Disposition and Mass Balance of Etrasimod in Healthy Subjects and In Vitro Determination of the Enzymes Responsible for Its Oxidative Metabolism
Background: Etrasimod (APD334) is an investigational, once-daily oral modulator of sphingosine 1-phosphate receptors 1, 4, and 5 (S1P1,4,5), currently being developed for the treatment of various immune-mediated inflammatory disorders. This study evaluated the disposition and mass balance of a single 2-mg dose of [14C]etrasimod in 8 healthy male subjects, as well as identifying the oxidative enzymes involved in its metabolism.
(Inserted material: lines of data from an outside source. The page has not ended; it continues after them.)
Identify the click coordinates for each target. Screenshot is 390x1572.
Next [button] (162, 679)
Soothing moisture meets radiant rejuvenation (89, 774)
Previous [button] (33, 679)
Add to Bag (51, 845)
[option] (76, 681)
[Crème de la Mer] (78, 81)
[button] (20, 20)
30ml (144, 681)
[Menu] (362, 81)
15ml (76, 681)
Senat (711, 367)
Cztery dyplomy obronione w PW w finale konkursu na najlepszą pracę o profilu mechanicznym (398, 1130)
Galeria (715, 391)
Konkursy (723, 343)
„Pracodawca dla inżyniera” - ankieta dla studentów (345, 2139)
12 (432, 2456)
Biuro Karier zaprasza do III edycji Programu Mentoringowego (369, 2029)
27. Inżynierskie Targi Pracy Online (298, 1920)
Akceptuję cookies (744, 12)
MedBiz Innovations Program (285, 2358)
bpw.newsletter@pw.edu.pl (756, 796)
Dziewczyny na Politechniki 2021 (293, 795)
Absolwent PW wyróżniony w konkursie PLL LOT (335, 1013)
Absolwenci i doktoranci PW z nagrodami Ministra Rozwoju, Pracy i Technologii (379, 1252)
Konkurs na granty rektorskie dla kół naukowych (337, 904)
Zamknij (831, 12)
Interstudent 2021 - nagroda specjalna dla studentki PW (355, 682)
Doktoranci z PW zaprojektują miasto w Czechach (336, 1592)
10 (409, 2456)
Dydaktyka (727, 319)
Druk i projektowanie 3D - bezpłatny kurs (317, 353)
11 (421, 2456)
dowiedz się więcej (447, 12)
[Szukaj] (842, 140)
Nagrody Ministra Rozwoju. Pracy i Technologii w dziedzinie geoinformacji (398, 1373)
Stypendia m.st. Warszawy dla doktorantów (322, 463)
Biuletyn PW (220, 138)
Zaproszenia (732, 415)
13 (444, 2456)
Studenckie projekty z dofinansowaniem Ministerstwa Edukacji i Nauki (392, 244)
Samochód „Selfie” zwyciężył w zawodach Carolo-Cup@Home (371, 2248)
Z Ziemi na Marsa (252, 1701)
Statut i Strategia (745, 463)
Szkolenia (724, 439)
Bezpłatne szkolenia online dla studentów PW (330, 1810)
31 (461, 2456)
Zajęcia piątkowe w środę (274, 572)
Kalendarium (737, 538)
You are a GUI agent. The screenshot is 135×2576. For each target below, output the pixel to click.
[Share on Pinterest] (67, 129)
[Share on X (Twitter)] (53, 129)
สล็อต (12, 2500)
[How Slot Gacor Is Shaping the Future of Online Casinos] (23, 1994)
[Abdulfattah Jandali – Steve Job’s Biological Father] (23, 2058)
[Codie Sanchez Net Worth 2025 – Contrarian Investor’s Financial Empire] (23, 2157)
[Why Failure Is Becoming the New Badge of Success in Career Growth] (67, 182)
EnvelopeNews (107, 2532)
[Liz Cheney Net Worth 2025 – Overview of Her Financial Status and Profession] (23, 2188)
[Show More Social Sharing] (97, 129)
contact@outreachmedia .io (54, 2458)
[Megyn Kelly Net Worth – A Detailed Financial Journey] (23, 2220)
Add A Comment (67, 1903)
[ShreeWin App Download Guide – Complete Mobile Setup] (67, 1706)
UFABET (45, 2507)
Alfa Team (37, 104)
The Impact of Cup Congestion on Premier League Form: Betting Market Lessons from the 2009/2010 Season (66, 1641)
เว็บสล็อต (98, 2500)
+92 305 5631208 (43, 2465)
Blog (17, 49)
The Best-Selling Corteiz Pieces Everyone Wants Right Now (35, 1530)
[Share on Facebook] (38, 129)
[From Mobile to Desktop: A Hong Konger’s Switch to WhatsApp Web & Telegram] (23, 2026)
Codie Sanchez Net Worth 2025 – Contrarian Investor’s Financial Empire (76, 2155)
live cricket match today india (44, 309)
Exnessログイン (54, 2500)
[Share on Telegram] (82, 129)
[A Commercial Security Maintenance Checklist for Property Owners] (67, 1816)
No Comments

Methods and Results: After administration of the [14C]etrasimod dose, peak plasma and whole blood concentrations of etrasimod and total radioactivity were typically reached within 4-7 hours. Etrasimod itself accounted for 49.3% of the total radioactivity in plasma, with multiple minor and trace metabolites comprising the remaining fraction. Etrasimod was primarily cleared via biotransformation, with minimal unchanged drug excreted in feces (11.2% of the dose) and none in urine. The mean apparent terminal half-lives of etrasimod and total radioactivity in plasma were 37.8 hours and 89.0 hours, respectively. Over a 336-hour collection period, the mean cumulative recovery of radioactivity in excreta was 86.9% of the dose, predominantly in feces. The major metabolites found in feces were M3 (hydroxy-etrasimod) and M36 (oxy-etrasimod sulfate), representing 22.1% and 18.9% of the dose, respectively.
In vitro studies identified the key enzymes responsible for etrasimod oxidation as CYP2C8, CYP2C9, and CYP3A4, with minor contributions from CYP2C19 and CYP2J2.
Conclusion: Etrasimod is slowly cleared through oxidative metabolism, primarily via CYP2C8, CYP2C9, and CYP3A4. The majority of the dose is recovered in feces, with minimal amounts excreted unchanged. These findings provide important insights into the pharmacokinetics and metabolic pathways of etrasimod, supporting its continued development as a treatment for immune-mediated inflammatory disorders.